The actual choreography for "Swimmer" is largely unremarkable, but that doesn't matter because the dance is a minor character. The star here -- and the news -- is that the company has mounted a stunning video dance that's youthful, quirky and visually arresting. It is set to a patchwork of music by Kathleen Brennan and Tom Waits, as well as the ballet orchestra's own double bassist, Shinji Eshima. If developing young audiences for San Francisco Ballet is a priority (and no doubt it is), such tech-savvy, eye candy work will play a key role.

Artistic Director Helgi Tomasson's own ballets are reliably pretty and well-constructed. They also tend to be arid and to suffer from a lack of musical complexity, as was the case with Friday's reprise of his "Caprice" (2014), which opened the evening. Against a backdrop of moving striped columns (Alexander V. Nichols), two dominant couples are echoed by six secondary pairs, who stole the show as they washed from wing to wing in sharp changes of direction and fleet "capricious" action. By contrast, the lead couples seemed trapped center stage in a force field of stodgy classicism. Holly Hynes' drab classical costumes only deepened the sense of static bravura, which talented soloists Maria Kochetkova, Davit Karapetyan, Yuan Yuan Tan and Luke Ingham were unable to overcome.

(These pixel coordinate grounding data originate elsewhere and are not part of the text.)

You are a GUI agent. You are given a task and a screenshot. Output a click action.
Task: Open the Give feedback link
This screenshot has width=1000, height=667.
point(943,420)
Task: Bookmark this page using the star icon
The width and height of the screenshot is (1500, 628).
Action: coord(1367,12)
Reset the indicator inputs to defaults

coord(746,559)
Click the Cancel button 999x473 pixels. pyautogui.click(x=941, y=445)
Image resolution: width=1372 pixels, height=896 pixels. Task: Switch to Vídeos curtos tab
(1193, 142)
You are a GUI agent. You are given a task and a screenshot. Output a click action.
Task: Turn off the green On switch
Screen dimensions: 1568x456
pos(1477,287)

Ironically, "Caprice" felt less academic in light of George Balanchine's fiercely austere "Four Temperaments" (1946). Depicting the four medieval humors (melancholic, sanguine, phlegmatic and choleric), Balanchine set such a high bar that this dance both supported, and made sense of, the rest of the program. Pascal Molat in Melancholic was a broken puppet, and Davit Karapetyan in Phlegmatic made us see Balanchine's witty allusions to water and sea life. Frank and powerful, Sofiane Sylve performed "Choleric" with the spirit of "Giselle's" Myrtha -- anger as a cold, implacable offering.